Global Resonance: Akbar as a Transhistorical Model

Akbar’s experiments in pluralism have not gone unnoticed beyond India. Comparative historians have long drawn parallels between Akbar’s court and other multicultural imperial centers, such as the Ottoman Empire under Suleiman the Magnificent or Abbasid Baghdad. Recently, scholars of conflict resolution have cited the Ibadat Khana dialogues as an early precursor to modern interfaith initiatives, while political theorists see in the mansabdari system an example—however imperfect—of institutionalized diversity management. A comprehensive entry on New World Encyclopedia highlights these transhistorical connections and the ongoing scholarly interest in Akbar’s governance model.

This global fascination underscores a key point: the questions Akbar confronted—how to govern a multi-religious, multi-ethnic polity without resorting to coercion—remain urgent. Contemporary nation-states grappling with immigration, sectarian violence, and cultural nationalism often find themselves invoking, or struggling against, models that are reminiscent of Akbar’s inclusive authoritarianism. The Mughal emperor thus serves not only as a marker of Indian identity but as a figure in a larger global conversation about sovereignty and pluralism.

Limits and Critiques of the Akbarian Model

Any serious engagement with Akbar’s legacy must also acknowledge its contradictions and limitations. His reign was built on military expansion that caused immense human suffering; the massacre at Chittor and the execution of thousands after the fall of that fortress remain painful memories in Rajput history. The elite-driven nature of his pluralism meant that while nobles and literati participated in a cosmopolitan exchange, the average peasant or artisan may have experienced Mughal rule primarily through taxation and conscription rather than cultural synthesis.

Furthermore, the moral universalism of the Din-i-Ilahi was never a democratic project. Akbar’s tolerance was a gift from the throne, dependent on the emperor’s personal inclinations and enforced by an autocratic state.
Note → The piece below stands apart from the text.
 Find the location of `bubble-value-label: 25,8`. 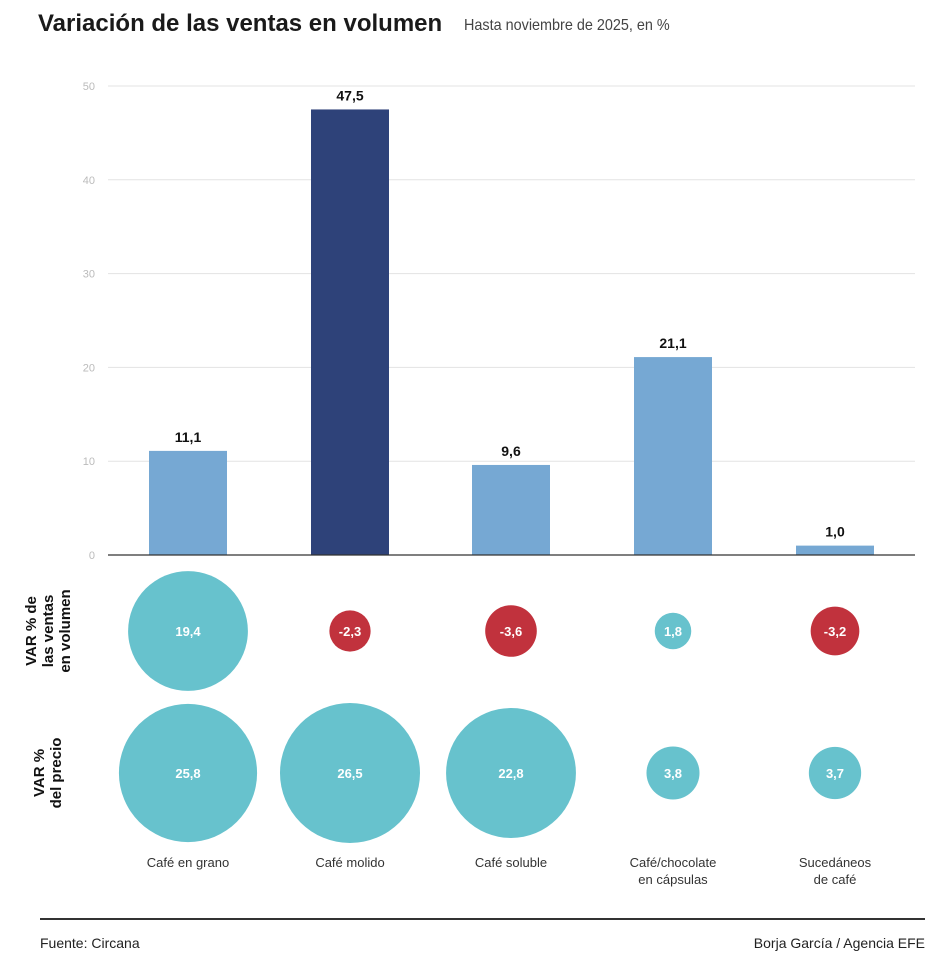

bubble-value-label: 25,8 is located at coordinates (188, 774).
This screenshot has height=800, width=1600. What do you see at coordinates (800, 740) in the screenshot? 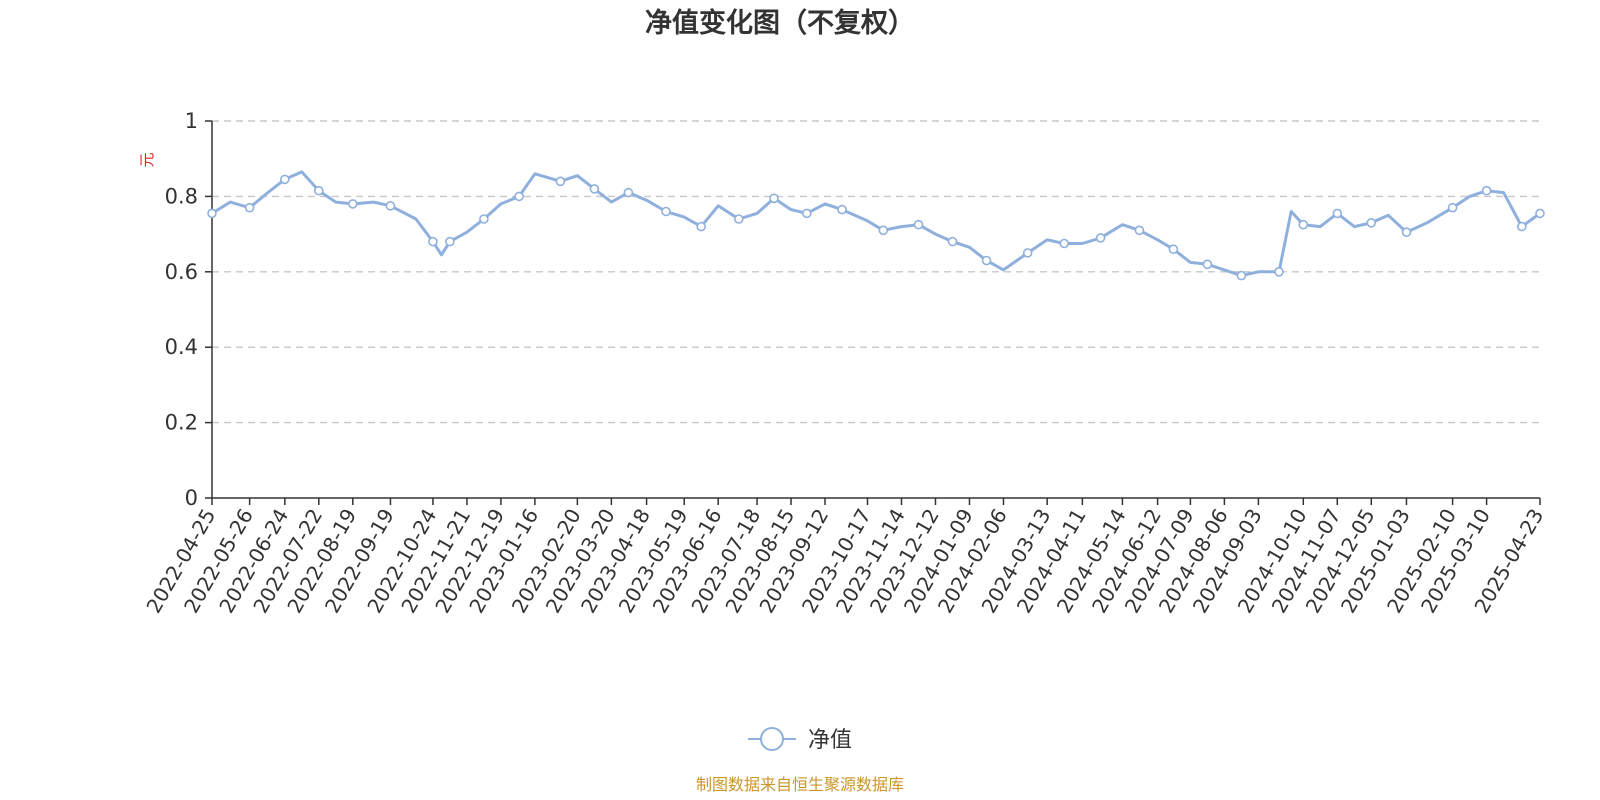
I see `legend: 净值` at bounding box center [800, 740].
Critics rightly point out that a secularism decreed by an absolute monarch differs fundamentally from the constitutional secularism of a democratic republic. The postcolonial Indian state’s attempt to anchor its secularism in Akbar’s example is thus historically tenuous, even if politically expedient. This tension was explored in depth by historian Mubarak Ali in his review of Mughal religious policy, available through JSTOR (access may require institutional login).

Conclusion: A Contested but Indispensable Icon

Akbar the Great’s legacy is far more than a dim historical memory; it functions as an active metaphor in India’s ongoing project of self-definition. For proponents of a pluralistic national identity, he embodies the possibility of a state that honors difference without succumbing to division. For his critics, he represents the oversimplifications of a secular nationalist historiography that glosses over violence and elite privilege. Neither perspective is wholly satisfactory, yet together they ensure that Akbar remains central to discussions of what it means to be Indian.
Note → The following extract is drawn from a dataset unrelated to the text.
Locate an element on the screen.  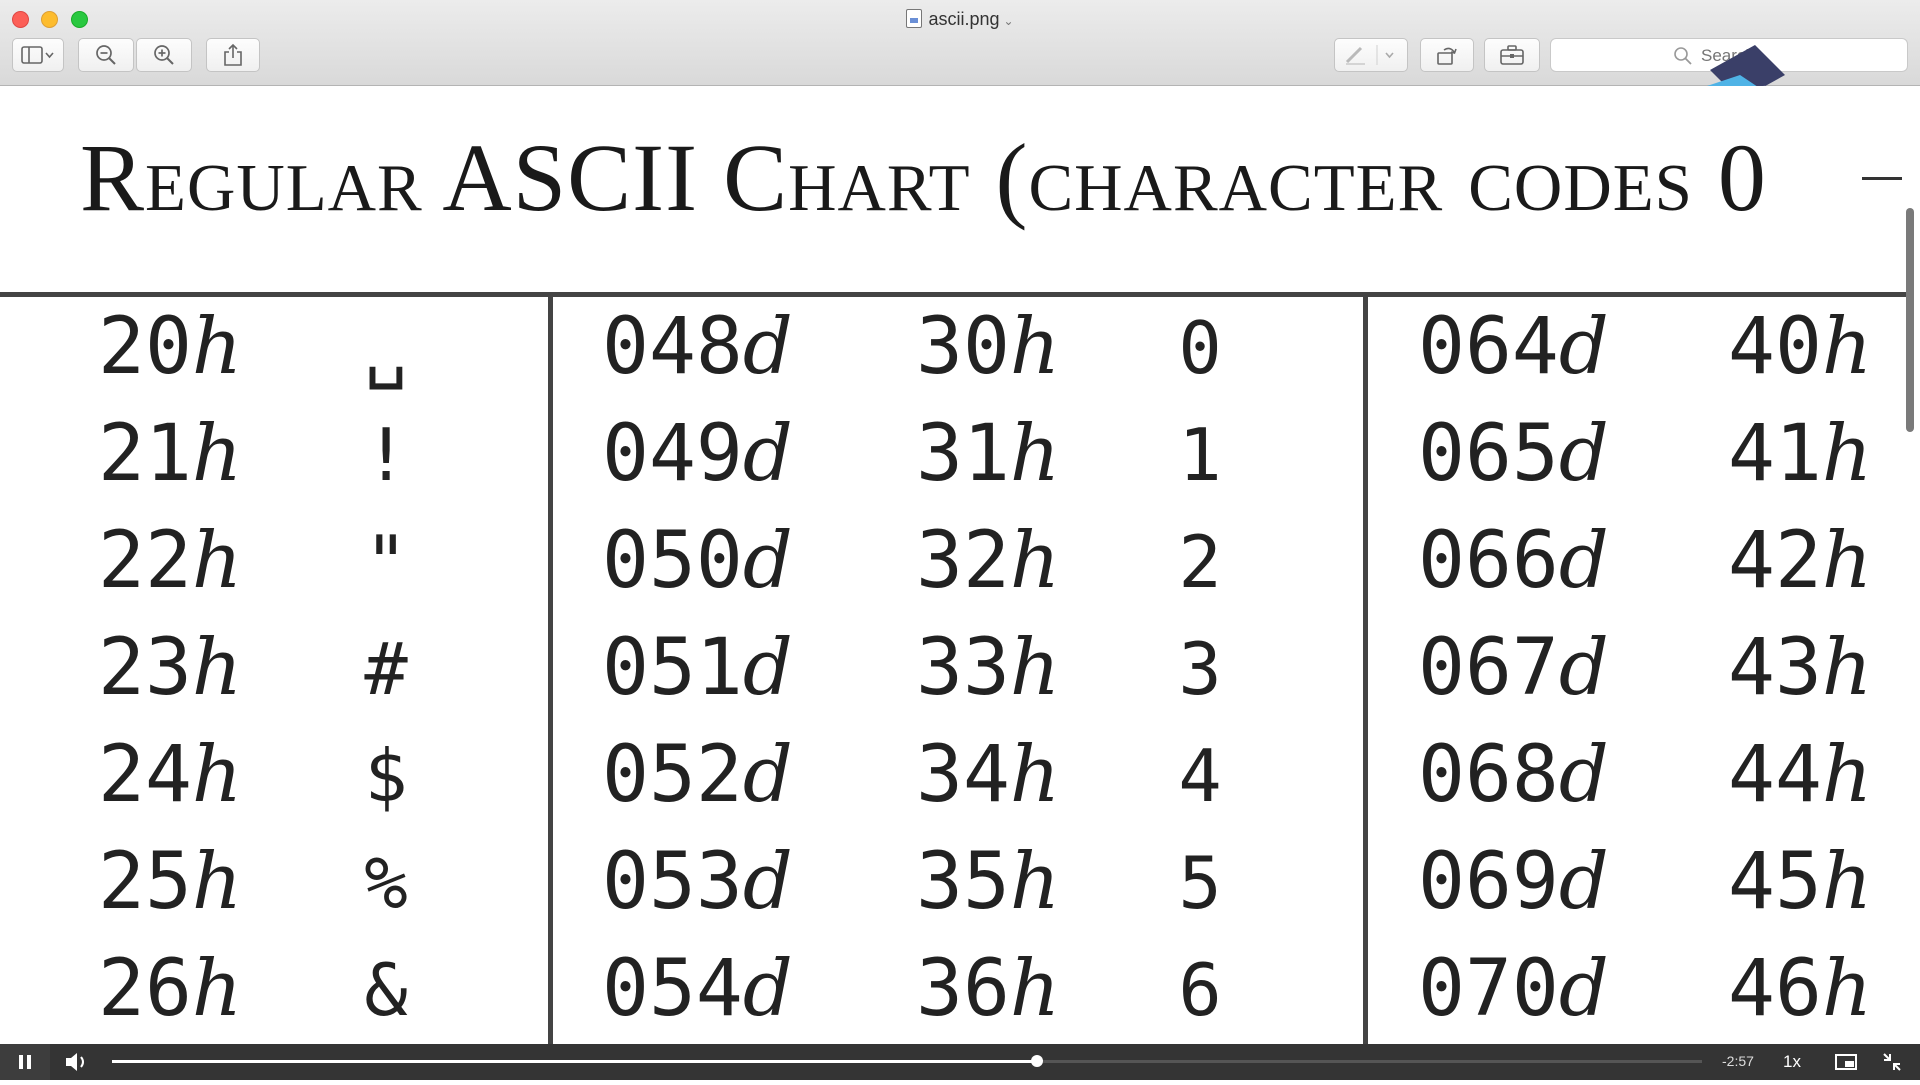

In a contemporary India marked by religious polarization and competing visions of the nation, Akbar’s imperial court—with its Persian carpets, Sanskrit epics, Jesuit commentaries, and Rajput swords—offers a powerful, if idealized, reminder that cultural synthesis has deep roots on the subcontinent. The historian Romila Thapar once observed that Akbar’s significance lies not in the perfection of his policies but in the fact that he “dared to imagine a state not defined by religion.” That imaginative act, however contested, continues to shape the vocabulary of Indian secularism, the content of school textbooks, and the aspirations of millions who see unity in diversity not as a slogan but as a lived inheritance. Akbar, in this sense, is not merely a man of the past; he remains a participant in India’s present, inviting each generation to reinterpret his legacy anew.